Nel 2019 è innegabile che acquistare prodotti online sia un deterrente per risparmiare tempo e apparente scelta ecologica - non sempre vera visti gli imballaggi e i motori / persone per recapitare il prodotto a casa. Non a caso l’apertura del primo negozio di Uniqlo in Italia, a Milano, è stata vista come una scelta tutt’altro che anacronistica. Domando alla Bay quanto sia importante dare ancora al cliente la possibilità di vivere un’esperienza dove anche i muri fanno parte di una filosofia (alcune superfici sono in argilla per essere modificabili senza inquinare) “hai risposto da sola alla domanda. Vivere un negozio come una community, anche questo è LifeWear, negozi con angolo relax, prodotti che siano esposti per essere provati, osservati, non acquistati con frenesia”.
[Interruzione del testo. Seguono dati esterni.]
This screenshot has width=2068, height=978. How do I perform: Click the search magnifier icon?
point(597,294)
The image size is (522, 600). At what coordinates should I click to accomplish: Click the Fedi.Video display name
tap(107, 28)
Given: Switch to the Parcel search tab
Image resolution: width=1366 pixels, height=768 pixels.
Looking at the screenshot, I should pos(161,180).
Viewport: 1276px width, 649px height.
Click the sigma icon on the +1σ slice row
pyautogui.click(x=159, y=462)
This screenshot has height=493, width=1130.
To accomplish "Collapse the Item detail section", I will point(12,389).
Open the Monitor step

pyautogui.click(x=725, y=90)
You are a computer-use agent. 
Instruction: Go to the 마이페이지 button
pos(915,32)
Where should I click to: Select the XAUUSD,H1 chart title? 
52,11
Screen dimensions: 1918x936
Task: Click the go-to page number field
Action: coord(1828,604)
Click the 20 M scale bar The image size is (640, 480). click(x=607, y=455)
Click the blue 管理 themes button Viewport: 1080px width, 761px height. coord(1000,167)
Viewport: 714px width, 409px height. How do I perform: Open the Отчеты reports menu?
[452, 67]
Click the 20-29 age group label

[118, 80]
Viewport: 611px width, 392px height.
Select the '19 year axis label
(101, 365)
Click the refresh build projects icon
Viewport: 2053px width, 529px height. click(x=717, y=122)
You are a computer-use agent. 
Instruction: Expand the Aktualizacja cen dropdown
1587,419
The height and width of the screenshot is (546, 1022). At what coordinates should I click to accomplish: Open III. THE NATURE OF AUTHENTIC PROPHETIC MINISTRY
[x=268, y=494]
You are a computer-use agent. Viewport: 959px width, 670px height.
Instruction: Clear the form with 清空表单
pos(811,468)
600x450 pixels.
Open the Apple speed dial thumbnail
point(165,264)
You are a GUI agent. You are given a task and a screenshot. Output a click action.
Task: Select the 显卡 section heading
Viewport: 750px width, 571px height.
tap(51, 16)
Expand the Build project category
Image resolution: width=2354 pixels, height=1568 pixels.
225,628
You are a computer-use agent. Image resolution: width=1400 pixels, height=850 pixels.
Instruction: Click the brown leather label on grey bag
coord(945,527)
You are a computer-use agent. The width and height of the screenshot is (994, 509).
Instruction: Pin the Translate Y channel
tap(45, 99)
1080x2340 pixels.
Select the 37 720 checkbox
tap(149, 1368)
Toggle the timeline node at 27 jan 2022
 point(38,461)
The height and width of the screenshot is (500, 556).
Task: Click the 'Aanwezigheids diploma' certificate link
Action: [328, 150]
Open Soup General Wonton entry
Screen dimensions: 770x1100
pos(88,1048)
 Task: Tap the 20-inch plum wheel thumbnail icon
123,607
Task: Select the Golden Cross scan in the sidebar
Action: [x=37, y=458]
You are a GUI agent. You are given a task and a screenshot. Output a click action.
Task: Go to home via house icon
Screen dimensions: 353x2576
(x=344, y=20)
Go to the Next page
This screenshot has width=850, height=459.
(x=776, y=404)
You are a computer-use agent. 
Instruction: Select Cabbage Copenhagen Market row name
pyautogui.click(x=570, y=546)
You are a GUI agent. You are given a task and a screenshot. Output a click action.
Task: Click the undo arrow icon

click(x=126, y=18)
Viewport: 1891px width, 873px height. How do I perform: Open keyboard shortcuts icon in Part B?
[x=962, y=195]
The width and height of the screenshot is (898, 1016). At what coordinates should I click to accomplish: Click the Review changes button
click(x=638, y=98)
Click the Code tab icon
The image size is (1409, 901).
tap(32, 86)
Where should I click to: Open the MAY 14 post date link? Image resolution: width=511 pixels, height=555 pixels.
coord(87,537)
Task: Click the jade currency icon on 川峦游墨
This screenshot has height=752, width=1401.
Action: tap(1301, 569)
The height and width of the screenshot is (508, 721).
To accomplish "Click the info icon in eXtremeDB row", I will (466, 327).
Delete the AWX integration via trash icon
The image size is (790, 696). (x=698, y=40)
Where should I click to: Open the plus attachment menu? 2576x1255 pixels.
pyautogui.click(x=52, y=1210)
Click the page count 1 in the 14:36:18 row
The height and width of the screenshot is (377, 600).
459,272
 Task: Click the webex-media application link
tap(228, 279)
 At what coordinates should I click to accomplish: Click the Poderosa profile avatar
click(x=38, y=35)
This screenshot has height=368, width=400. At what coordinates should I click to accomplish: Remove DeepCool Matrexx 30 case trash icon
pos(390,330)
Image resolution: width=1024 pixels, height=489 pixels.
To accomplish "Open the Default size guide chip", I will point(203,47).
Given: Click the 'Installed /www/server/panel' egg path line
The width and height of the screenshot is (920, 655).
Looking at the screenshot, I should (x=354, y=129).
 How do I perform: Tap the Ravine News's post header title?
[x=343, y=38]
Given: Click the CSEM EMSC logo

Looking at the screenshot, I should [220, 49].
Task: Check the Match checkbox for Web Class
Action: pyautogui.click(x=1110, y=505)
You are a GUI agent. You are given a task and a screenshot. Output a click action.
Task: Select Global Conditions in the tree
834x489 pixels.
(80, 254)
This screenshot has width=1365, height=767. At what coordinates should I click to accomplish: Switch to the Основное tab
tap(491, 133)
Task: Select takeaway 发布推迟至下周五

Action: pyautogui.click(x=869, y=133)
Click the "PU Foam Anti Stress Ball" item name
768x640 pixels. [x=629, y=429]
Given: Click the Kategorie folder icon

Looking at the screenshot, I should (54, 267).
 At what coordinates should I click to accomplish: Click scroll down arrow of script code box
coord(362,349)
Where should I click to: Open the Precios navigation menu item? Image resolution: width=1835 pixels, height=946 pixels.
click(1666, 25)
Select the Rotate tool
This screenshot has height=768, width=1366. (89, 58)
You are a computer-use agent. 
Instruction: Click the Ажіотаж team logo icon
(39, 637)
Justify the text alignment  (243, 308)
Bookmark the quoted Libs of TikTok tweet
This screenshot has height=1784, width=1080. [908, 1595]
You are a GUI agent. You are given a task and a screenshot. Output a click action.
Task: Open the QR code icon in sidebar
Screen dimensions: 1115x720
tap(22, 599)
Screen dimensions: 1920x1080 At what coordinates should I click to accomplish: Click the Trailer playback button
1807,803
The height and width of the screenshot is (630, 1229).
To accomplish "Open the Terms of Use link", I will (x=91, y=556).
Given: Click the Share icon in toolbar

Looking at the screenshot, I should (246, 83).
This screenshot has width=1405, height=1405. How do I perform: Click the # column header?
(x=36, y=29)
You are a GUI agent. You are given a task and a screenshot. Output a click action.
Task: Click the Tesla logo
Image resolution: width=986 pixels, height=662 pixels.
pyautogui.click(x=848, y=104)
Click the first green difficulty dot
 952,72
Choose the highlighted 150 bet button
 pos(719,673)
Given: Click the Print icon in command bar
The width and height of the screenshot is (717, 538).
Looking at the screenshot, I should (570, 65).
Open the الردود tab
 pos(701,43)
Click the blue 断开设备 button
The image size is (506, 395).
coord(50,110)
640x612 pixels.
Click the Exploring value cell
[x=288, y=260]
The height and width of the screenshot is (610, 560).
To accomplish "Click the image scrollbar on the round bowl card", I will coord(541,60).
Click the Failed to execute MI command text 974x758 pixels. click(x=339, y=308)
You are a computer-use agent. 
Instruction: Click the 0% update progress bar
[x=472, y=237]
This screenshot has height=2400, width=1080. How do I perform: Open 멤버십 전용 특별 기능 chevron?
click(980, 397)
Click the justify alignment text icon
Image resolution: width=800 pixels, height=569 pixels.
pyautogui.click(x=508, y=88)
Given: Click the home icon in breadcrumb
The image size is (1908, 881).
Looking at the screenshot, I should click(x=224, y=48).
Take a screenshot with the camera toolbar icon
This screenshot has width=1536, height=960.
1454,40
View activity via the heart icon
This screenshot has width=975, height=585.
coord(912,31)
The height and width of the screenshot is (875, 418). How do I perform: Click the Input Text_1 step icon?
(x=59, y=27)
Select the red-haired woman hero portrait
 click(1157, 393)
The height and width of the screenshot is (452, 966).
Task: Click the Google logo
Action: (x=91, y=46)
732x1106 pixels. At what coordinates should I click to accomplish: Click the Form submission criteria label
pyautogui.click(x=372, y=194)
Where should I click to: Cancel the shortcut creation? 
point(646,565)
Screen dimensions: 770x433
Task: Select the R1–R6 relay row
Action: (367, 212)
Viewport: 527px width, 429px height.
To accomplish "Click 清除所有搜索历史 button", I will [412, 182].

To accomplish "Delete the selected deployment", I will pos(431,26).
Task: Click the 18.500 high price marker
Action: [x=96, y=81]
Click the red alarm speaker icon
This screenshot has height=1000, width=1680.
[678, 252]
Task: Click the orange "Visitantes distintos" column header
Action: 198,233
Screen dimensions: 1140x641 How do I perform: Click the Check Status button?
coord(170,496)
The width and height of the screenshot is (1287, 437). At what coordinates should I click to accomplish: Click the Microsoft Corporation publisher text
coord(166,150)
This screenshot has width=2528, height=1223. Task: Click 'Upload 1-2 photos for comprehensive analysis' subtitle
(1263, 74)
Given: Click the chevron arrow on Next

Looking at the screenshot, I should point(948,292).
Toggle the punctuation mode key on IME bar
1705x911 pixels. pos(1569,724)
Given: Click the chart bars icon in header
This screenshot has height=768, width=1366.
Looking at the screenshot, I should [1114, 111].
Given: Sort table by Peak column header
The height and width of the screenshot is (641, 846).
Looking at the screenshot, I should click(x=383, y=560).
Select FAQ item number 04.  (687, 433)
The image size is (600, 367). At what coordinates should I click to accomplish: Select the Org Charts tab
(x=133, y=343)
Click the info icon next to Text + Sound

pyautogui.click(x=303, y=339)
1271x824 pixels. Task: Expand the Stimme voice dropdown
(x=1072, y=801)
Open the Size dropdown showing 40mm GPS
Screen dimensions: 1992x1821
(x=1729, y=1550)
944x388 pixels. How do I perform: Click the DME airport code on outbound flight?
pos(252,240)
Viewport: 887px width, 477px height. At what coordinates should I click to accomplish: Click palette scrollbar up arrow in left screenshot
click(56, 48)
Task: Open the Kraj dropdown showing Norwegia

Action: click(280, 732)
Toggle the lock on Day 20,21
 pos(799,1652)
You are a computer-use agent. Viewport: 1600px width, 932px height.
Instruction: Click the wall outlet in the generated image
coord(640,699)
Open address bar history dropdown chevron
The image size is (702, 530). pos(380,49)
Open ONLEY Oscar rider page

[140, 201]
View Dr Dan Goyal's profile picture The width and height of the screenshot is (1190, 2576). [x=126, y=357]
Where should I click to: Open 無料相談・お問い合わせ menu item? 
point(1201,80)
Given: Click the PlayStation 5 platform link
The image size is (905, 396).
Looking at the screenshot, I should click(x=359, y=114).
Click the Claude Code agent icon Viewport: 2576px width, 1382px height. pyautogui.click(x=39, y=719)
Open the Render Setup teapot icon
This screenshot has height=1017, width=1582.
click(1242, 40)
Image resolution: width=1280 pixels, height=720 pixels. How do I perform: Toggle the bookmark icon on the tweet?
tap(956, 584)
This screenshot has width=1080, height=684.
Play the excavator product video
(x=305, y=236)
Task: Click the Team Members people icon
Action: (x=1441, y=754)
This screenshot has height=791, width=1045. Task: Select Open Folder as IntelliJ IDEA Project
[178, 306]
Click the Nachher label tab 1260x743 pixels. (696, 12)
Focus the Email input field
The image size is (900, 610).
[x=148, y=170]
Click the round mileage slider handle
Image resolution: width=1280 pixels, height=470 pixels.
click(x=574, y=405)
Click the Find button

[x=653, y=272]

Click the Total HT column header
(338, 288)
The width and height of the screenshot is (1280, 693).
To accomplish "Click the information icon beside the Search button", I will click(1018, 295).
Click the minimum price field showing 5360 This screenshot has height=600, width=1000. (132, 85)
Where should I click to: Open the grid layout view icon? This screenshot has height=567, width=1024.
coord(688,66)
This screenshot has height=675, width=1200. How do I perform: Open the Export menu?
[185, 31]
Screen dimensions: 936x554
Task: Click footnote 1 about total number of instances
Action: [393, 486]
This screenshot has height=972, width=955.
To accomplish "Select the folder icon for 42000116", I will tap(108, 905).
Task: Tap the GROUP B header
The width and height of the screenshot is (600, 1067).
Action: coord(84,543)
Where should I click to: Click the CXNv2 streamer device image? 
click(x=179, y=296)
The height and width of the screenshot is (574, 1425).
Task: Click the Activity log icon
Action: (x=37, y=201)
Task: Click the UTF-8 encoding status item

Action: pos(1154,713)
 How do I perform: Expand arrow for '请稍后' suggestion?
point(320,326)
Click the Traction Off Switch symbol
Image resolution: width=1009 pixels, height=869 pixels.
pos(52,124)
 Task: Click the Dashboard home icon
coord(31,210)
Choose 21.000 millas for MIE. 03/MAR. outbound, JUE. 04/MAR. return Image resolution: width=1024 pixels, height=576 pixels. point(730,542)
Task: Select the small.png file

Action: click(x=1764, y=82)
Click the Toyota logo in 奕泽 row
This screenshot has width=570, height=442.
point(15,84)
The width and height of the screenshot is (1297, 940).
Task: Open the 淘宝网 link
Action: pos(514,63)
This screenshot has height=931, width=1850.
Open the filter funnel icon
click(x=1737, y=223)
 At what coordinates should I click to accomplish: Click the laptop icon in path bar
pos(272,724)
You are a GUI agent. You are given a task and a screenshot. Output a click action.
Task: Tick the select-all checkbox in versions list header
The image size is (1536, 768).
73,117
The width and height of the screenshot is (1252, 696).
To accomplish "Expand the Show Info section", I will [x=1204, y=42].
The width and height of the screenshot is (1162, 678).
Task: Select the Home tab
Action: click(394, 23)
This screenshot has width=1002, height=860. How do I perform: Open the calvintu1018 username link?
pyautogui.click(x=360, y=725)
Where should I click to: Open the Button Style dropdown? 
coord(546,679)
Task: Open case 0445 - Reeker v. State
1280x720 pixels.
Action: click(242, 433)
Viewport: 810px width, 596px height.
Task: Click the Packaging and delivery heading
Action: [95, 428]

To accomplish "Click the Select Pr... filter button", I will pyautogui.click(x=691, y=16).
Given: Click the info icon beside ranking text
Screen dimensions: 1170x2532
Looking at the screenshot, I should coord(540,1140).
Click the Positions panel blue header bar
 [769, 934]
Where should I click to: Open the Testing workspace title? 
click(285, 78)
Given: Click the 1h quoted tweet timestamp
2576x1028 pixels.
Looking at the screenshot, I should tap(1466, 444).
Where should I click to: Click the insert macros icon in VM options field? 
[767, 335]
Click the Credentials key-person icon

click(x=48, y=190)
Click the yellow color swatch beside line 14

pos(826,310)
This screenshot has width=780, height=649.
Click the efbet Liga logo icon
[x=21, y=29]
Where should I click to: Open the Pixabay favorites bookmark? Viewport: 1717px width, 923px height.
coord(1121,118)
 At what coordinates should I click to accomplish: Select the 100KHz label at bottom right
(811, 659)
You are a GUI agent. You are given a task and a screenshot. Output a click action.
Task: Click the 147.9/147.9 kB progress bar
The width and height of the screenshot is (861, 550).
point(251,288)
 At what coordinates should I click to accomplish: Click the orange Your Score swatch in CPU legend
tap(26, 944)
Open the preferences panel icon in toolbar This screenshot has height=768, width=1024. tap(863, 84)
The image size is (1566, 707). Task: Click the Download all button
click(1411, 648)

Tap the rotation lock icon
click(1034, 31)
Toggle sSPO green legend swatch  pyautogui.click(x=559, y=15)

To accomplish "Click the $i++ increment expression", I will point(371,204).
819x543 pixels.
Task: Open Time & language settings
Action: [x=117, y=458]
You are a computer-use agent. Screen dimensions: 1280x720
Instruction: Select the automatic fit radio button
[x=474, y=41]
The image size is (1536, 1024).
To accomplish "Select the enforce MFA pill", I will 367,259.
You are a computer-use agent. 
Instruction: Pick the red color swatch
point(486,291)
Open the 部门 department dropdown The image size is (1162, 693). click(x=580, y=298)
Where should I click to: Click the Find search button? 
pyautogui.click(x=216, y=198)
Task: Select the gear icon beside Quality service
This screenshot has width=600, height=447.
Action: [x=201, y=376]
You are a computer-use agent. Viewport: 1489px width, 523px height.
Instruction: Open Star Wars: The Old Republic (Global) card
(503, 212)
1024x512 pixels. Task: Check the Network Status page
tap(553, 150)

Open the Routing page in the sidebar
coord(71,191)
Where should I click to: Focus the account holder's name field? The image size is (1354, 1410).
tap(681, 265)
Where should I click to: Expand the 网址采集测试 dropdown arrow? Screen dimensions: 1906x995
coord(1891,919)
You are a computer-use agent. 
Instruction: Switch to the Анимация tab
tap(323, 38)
Qualche ora dopo siamo in un ristorante giapponese (scelta non voluta, istinto e ispirazione) a parlare con il team italiano di Uniqlo dell’arrivo nostrano di quello che è stato un Godot della moda pop: saremo pronti a capirlo e a viverlo come vorrebbe il suo creatore Tadashi Yanai che a Londra, con elegantissima moglie a fianco, ha stretto la mano a streetartist che firmavano t-shirt da collezione? Alessandro Poggi, marketing manager di Uniqlo Italia con un anima da chef esperienziale, risponde ordinando uni adagiato su riso e lenzuolo di alga: “assaggia, sembra strano ma se apprezzi questo è la prova del nove”. Il LifeWear è in un boccone di pesce che vuole cambiare la conversazione. Il LifeWear è in un lunedì mattina in cui vuoi indossare quello che indossavi sabato mattina. Il LifeWear è in un pullover di cashmere che puoi comprarti a 98 euro. E passarlo a tua figlia senza che il cartellino che indica un brand - apparentemente - low cost possa renderlo un capo low cost.